• _TESTO DI PARTENZA_

Quello che Gesù sta dicendo è molto importante: la vita di Dio non si può rendere visibile e manifestare se non dentro alla realtà umana.
Ecco la mirabile realtà: DIO SCENDE, NEL TEMPO E NELLA STORIA, PER INCONTRARE L’UOMO, basta accorgersene.
Certo, ben difficile è per l’antico ebraismo: un Dio che prima era dipinto come un padrone che pretende doni, ORA SI DONA FINO A MANIFESTARSI NELL’UOMO FACENDOSI ALIMENTO PER LUI.
Questo è inaccettabile ancora oggi per alcune chiese che basano tutto il loro potere sulla separazione tra Dio e gli uomini per farsi mediatrici, PUR SAPENDO CHE L’UNICO MEDIATORE TRA DIO E L’UOMO È CRISTO.
Fratelli e Sorelle, troppo ce ne sarebbe da dire, e non abbiamo in questa sede, né il tempo, né la possibilità.

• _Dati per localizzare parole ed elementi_
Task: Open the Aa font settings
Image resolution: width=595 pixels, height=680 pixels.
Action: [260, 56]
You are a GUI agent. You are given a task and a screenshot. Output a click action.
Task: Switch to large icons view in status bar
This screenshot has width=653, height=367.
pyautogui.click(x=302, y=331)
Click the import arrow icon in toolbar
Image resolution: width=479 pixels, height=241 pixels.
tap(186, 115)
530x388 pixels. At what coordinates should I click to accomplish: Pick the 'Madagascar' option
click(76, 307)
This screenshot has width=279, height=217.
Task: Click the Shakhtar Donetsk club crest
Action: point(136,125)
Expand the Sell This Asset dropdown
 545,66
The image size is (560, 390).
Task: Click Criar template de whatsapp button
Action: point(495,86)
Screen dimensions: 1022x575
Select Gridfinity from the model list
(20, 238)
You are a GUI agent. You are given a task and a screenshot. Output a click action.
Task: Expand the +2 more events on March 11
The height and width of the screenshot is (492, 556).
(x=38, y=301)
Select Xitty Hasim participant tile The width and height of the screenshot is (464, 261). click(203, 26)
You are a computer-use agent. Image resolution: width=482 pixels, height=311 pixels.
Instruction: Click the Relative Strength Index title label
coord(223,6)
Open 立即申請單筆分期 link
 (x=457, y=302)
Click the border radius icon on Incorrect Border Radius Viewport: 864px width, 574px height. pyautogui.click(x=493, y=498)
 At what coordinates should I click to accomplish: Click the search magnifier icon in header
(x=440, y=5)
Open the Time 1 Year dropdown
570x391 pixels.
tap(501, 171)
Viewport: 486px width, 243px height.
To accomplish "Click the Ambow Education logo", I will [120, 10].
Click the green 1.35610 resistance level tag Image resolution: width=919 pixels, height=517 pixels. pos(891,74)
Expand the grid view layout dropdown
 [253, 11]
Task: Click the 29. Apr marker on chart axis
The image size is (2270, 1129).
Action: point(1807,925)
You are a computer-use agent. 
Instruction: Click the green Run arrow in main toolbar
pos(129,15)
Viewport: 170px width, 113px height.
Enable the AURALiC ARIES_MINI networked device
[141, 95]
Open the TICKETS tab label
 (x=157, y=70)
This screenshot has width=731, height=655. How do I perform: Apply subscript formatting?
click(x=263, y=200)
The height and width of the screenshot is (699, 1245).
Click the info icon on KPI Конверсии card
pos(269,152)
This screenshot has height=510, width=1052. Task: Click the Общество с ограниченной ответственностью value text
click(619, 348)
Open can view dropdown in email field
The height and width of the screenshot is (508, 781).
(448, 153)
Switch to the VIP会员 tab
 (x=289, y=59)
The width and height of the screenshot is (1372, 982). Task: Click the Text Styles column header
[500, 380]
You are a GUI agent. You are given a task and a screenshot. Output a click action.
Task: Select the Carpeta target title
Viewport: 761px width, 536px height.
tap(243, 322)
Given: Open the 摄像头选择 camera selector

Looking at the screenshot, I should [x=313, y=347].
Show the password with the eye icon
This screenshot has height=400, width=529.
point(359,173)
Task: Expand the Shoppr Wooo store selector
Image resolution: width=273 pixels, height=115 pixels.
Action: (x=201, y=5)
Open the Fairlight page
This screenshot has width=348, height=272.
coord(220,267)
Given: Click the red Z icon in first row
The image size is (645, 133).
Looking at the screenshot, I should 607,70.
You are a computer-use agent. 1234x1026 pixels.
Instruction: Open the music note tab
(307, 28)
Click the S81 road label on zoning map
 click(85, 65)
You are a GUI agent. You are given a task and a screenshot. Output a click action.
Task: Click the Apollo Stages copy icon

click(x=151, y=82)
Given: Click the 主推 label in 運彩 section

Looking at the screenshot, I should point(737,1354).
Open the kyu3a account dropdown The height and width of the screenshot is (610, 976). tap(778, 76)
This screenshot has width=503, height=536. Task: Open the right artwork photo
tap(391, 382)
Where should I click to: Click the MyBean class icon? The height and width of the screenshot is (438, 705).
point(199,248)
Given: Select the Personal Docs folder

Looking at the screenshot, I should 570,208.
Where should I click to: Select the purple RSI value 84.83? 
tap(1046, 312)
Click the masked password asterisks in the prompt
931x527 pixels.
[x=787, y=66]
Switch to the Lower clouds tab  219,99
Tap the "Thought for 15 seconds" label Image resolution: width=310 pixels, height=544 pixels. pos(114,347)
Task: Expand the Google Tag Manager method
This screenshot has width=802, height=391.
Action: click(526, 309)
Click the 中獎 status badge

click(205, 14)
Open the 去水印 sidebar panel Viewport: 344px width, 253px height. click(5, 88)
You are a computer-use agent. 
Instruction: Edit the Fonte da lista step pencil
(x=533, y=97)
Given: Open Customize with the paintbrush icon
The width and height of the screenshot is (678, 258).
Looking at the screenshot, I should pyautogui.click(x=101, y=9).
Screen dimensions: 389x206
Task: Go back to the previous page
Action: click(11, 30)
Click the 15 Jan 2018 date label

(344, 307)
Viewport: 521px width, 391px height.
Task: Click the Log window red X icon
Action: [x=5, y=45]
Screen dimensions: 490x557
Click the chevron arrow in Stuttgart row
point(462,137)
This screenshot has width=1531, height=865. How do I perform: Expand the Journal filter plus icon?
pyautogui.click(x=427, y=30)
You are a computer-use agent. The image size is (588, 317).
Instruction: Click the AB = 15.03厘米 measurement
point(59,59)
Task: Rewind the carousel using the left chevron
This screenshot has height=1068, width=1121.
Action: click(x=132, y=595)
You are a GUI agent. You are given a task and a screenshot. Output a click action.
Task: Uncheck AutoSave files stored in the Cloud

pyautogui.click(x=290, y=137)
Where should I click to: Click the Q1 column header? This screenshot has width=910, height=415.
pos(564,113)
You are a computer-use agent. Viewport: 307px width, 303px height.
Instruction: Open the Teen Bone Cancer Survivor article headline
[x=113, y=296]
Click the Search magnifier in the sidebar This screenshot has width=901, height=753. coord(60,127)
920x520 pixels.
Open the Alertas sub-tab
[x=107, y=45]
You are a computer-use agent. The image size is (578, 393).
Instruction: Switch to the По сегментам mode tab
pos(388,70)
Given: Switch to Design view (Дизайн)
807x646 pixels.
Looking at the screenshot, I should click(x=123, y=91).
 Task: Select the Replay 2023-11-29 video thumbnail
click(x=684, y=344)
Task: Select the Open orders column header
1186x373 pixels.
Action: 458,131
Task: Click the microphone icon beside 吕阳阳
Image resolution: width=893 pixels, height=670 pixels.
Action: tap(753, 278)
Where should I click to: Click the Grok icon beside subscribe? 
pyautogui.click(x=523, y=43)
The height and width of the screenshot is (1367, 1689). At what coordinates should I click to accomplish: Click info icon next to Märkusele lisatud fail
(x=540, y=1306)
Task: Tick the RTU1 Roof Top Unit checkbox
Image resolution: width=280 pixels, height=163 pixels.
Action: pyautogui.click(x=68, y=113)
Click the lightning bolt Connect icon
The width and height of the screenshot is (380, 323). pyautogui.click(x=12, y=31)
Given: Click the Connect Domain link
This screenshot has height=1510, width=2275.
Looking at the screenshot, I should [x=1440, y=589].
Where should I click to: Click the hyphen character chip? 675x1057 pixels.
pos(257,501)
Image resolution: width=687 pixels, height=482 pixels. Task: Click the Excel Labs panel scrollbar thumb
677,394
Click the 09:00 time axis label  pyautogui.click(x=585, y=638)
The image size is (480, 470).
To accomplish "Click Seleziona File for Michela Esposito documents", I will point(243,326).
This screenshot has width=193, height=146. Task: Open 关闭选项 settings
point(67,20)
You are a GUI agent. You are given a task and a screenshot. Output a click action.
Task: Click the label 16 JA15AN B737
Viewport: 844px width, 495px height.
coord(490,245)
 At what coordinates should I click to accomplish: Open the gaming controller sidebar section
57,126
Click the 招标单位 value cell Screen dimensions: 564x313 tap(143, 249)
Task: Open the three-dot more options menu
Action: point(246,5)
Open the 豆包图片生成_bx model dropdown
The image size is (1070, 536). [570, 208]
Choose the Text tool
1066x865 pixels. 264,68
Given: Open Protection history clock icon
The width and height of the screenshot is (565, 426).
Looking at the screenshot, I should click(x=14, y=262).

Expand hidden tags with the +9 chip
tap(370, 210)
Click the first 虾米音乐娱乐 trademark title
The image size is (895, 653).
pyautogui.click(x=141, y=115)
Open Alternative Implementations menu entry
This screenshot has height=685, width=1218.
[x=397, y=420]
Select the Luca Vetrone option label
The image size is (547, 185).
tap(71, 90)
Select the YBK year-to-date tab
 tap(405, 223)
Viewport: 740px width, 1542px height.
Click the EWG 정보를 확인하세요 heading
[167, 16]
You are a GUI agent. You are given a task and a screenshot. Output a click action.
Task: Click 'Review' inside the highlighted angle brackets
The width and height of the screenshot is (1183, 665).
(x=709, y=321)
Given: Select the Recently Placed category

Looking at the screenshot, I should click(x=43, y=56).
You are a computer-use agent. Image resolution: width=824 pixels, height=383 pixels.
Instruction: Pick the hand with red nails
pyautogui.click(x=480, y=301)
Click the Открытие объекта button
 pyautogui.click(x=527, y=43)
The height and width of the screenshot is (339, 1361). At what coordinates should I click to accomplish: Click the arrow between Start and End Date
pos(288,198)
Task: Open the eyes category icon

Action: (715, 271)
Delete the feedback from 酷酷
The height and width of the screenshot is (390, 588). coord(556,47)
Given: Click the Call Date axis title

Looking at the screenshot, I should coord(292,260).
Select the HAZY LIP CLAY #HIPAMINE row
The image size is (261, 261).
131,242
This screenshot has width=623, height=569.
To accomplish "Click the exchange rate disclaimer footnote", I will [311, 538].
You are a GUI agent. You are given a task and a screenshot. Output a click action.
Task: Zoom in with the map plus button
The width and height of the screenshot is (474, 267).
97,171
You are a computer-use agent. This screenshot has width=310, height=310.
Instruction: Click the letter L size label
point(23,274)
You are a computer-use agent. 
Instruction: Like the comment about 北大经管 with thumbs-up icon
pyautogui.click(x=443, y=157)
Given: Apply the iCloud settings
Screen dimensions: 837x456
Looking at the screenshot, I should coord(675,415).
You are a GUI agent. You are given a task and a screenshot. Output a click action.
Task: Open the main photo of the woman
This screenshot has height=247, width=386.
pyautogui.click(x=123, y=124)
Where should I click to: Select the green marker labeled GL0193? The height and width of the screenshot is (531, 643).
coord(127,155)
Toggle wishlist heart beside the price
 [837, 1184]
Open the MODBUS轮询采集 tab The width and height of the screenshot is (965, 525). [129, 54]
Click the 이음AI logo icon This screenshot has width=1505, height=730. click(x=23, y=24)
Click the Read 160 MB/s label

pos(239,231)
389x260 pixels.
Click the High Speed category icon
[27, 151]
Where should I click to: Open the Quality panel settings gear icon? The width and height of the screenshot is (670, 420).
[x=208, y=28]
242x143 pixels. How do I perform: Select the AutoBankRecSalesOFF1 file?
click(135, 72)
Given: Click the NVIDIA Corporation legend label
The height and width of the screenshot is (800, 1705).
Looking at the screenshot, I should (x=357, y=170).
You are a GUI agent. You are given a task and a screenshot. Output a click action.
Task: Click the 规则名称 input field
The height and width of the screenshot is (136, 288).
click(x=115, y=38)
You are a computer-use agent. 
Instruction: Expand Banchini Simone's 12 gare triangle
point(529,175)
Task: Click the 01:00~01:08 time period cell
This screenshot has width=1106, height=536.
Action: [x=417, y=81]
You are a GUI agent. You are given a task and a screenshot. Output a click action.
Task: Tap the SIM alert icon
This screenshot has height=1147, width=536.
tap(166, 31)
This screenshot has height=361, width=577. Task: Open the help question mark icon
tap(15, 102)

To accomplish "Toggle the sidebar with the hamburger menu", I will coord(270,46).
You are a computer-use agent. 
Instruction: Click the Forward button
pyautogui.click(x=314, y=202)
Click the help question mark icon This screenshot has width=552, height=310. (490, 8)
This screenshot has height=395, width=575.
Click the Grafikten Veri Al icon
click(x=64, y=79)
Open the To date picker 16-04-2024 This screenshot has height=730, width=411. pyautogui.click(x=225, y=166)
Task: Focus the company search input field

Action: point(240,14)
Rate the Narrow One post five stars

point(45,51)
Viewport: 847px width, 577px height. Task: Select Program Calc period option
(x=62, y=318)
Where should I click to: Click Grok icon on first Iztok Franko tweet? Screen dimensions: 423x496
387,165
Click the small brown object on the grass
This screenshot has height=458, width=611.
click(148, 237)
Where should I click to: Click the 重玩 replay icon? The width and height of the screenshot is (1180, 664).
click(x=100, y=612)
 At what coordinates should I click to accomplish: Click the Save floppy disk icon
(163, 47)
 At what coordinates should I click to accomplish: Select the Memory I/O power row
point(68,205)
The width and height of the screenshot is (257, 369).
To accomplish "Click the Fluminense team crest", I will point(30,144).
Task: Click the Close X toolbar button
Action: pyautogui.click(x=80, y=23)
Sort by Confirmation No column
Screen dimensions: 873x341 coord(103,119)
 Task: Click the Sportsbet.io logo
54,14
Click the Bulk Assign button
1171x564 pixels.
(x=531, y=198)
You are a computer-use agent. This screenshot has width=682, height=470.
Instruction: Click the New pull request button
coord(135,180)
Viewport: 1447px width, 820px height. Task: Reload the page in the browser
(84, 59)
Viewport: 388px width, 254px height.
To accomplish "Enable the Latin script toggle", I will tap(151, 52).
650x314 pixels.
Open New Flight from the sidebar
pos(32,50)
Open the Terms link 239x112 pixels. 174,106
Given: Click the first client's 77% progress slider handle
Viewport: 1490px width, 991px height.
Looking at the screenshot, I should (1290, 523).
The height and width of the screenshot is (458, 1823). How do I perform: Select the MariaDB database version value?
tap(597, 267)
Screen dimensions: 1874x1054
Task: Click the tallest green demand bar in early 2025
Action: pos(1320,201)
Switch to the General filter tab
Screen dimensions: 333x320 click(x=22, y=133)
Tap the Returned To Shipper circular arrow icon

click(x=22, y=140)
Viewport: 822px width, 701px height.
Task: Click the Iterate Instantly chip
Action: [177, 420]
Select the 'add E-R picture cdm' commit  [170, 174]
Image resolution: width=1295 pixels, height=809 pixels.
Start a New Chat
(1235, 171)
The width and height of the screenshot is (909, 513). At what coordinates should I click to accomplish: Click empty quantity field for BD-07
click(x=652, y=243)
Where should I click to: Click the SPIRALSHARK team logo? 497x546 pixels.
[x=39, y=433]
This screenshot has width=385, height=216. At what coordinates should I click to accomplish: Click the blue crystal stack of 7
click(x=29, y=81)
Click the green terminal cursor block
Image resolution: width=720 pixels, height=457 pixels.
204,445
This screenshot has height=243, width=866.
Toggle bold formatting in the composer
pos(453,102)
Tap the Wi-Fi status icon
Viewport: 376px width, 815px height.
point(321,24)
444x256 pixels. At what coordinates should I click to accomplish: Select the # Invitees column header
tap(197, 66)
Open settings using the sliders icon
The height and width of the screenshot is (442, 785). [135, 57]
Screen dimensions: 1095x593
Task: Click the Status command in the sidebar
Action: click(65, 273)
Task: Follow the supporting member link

• _CONSEGNA_
Nel testo di partenza, per quale motivo alcune chiese giudicano "inaccettabile ancora oggi" un Dio che si dona fino a manifestarsi nell'uomo? Spiegalo in una o due frasi.

• _RISPOSTA_
Alcune chiese basano tutto il loro potere sulla separazione tra Dio e gli uomini per farsi mediatrici. Lo fanno pur sapendo che l'unico mediatore tra Dio e l'uomo è Cristo.